Question

Graph each of the following functions. Check your results using a graphing calculator.$$f(x)=\left\{\begin{array}{ll} -\frac{3}{4} x+2, & \text { for } x<4 \\ -1, & \text { for } x \geq 4 \end{array}\right.$$

Answer

**step1** Understanding the Problem

The problem asks us to graph a piecewise function. A piecewise function is defined by different formulas for different parts of its domain (the set of possible input x-values). We need to analyze each part of the function and graph it within its specified range of x-values on a coordinate plane.

**step2** Analyzing the First Part of the Function

The first part of the function is defined as $$f(x) = -\frac{3}{4}x + 2$$ for all x-values where $$x < 4$$. This is a linear relationship, which means its graph will be a straight line or a segment of a line. To graph a line, we need to find at least two points that satisfy this relationship and the condition that $$x$$ must be less than 4.

**step3** Finding Points for the First Part

Let's find some specific points for the first part of the function:
1. Let's choose an x-value that is less than 4, such as $$x = 0$$.
Substituting $$x = 0$$ into the expression: $$f(0) = -\frac{3}{4}(0) + 2 = 0 + 2 = 2$$. This gives us the point $$(0, 2)$$.
2. Now, let's consider the boundary x-value, which is $$x = 4$$. Although the condition is $$x < 4$$ (meaning x cannot actually be 4), we calculate the value at $$x=4$$ to determine where this part of the graph ends.
Substituting $$x = 4$$ into the expression: $$f(4) = -\frac{3}{4}(4) + 2 = -3 + 2 = -1$$. This gives us the point $$(4, -1)$$. Since $$x$$ must be strictly less than 4, this point $$(4, -1)$$ will be represented by an open circle on the graph, indicating that it is not included in this part of the function's domain.
This part of the function will be a straight line passing through $$(0, 2)$$ and ending with an open circle at $$(4, -1)$$, extending indefinitely to the left from $$(0, 2)$$.

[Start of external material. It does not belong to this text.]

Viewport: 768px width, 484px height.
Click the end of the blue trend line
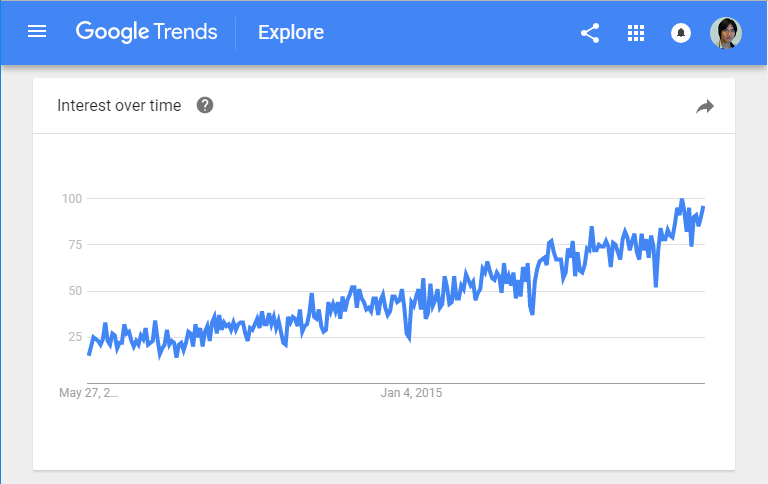pyautogui.click(x=703, y=207)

**step4** Analyzing the Second Part of the Function

The second part of the function is defined as $$f(x) = -1$$ for all x-values where $$x \geq 4$$. This is a constant function, which means its graph will be a horizontal line at the y-value of $$-1$$.

**step5** Finding Points for the Second Part

Let's find some specific points for the second part of the function:
1. Let's choose the boundary x-value, which is $$x = 4$$. Since the condition is $$x \geq 4$$ (meaning x can be 4), we include this point.
For any $$x \geq 4$$, $$f(x)$$ is always $$-1$$. So, at $$x = 4$$, $$f(4) = -1$$. This gives us the point $$(4, -1)$$. This point will be represented by a closed circle on the graph, indicating that it is included in this part of the function's domain.
2. Let's choose another x-value that is greater than 4, such as $$x = 6$$.
For $$x = 6$$, $$f(6) = -1$$. This gives us the point $$(6, -1)$$.
This part of the function will be a horizontal line starting with a closed circle at $$(4, -1)$$ and extending indefinitely to the right from that point.

**step6** Plotting and Graphing the Combined Function

Now we will plot these points and draw the lines on a coordinate plane:
1. **For the first part** ($$f(x) = -\frac{3}{4}x + 2$$ for $$x < 4$$):
- Plot the point $$(0, 2)$$.
- Place an open circle at $$(4, -1)$$.
- Draw a straight line connecting $$(0, 2)$$ and going towards the open circle at $$(4, -1)$$, extending infinitely to the left from $$(0, 2)$$.
2. **For the second part** ($$f(x) = -1$$ for $$x \geq 4$$):
- Place a closed circle at $$(4, -1)$$. This closed circle fills the open circle from the first part, indicating that the function's value at $$x=4$$ is indeed $$-1$$, and the function is continuous at this point.
- Draw a horizontal line starting from the closed circle at $$(4, -1)$$ and extending infinitely to the right.